I think with that enclosure, it's an "either-or" situation with the ports... meaning you connect the burner via FireWire OR you connect it via USB... you probably can't use both simultaneously.

I don't believe you can connect the burner to your computer with a FireWire cable, then use the USB ports to run more peripherals off of the USB port on the burner.
 
Ah... I don't think you can do what you want to do, if I understand what you want to do correctly.

I think with that enclosure, it's an "either-or" situation with the ports... meaning you connect the burner via FireWire OR you connect it via USB... you probably can't use both simultaneously.

I don't believe you can connect the burner to your computer with a FireWire cable, then use the USB ports to run more peripherals off of the USB port on the burner.

You know?
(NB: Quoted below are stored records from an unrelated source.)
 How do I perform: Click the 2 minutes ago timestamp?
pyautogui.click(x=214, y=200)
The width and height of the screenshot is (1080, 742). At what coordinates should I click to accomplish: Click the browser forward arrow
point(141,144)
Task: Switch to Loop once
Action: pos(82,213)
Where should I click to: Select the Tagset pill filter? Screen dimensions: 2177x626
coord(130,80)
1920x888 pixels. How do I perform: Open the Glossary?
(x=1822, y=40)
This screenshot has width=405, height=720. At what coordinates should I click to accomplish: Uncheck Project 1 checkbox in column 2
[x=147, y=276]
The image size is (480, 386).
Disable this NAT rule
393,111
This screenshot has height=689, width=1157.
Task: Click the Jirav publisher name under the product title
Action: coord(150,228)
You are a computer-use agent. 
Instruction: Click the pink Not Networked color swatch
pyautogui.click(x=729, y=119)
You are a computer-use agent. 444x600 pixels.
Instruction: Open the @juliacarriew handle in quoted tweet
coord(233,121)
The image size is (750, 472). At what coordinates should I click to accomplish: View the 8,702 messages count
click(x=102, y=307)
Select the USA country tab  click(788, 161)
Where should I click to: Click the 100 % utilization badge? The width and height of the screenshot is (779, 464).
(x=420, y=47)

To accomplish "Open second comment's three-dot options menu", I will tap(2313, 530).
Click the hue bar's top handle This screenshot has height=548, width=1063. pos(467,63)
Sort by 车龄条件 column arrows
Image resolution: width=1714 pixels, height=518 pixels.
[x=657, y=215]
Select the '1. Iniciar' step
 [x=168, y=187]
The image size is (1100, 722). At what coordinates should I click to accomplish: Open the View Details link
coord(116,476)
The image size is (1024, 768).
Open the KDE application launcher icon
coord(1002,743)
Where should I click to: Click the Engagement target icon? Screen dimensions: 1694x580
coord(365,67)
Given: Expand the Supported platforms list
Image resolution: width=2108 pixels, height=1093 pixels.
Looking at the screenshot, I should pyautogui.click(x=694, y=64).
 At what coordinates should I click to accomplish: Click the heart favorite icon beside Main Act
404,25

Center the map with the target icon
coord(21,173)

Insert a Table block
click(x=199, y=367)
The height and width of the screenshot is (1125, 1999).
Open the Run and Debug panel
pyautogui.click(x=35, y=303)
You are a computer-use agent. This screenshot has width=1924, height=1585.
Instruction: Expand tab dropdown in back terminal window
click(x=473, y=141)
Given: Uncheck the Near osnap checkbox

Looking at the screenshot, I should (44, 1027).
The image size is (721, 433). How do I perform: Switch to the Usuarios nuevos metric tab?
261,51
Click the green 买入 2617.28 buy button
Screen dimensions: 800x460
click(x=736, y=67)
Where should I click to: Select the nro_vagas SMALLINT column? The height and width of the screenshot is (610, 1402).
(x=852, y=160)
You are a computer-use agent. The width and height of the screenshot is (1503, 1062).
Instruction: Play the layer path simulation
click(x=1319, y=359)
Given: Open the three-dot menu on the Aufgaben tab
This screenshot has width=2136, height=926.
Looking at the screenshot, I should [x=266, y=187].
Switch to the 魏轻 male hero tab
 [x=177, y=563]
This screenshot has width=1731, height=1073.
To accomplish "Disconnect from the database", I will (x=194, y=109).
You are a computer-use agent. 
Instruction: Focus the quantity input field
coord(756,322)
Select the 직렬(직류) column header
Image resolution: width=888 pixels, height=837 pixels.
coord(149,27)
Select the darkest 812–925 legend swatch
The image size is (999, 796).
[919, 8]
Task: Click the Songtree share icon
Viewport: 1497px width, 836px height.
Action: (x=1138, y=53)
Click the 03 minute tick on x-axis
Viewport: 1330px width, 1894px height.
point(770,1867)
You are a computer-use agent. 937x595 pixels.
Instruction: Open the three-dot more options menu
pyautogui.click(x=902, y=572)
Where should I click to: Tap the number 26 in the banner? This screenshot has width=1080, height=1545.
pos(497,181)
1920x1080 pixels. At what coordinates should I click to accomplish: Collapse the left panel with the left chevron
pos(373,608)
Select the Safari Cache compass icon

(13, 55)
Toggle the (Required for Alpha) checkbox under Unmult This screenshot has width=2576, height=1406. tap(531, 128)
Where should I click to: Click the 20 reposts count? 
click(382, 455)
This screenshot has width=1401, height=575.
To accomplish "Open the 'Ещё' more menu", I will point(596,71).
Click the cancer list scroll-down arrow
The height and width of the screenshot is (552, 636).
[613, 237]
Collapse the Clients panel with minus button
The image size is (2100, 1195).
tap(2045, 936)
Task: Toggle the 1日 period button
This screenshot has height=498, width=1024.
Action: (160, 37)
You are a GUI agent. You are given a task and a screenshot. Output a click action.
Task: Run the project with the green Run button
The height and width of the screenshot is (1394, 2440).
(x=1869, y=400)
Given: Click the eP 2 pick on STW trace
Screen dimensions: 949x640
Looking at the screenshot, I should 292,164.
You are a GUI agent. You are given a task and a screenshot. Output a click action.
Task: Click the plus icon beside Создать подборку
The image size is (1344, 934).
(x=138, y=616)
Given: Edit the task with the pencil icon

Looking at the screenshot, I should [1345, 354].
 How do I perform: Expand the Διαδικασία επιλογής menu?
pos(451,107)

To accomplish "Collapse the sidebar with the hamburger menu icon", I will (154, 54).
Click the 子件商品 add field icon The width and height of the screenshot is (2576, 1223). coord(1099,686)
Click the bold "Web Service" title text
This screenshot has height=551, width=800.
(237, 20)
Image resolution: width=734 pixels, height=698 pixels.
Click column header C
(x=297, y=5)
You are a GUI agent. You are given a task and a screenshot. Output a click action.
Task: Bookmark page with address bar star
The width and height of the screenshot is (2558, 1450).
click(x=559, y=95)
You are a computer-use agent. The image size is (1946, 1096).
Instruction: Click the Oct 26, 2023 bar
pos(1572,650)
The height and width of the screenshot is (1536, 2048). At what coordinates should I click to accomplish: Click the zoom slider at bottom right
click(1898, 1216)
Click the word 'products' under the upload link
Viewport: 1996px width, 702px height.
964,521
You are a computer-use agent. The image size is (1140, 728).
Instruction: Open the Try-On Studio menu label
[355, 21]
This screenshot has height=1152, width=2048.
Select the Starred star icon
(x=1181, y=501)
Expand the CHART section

I never thought of that and I just ran a little test:

1) Connected the burner via USB to the Quicksilver.
2) Then connected the iPod (last generation with firewire data transfer support) to the burner via Firewire

The computer recognizes the burner with no problem at all, I even played a CD from iTunes. BUT, the iPod is nowhere to be found (when I connect the iPod to the burner and this one to the Mac via Firewire, everything works great). You are absolutely right, it is an EITHER/OR situation with those ports.

This is my setup:

G4 Quicksilver 733 Mhz, 40Gb HD, 896 Mb RAM, Pioneer DVD-RW DVR-109, Mac OS 10.4.11

So I think you know where I'm coming from. I want to improve my system a little so I'm adding another 512 Mb of RAM and the external HD. I think I'm going to get the Iomega external (see attached images).

A great many thanks for your help man!!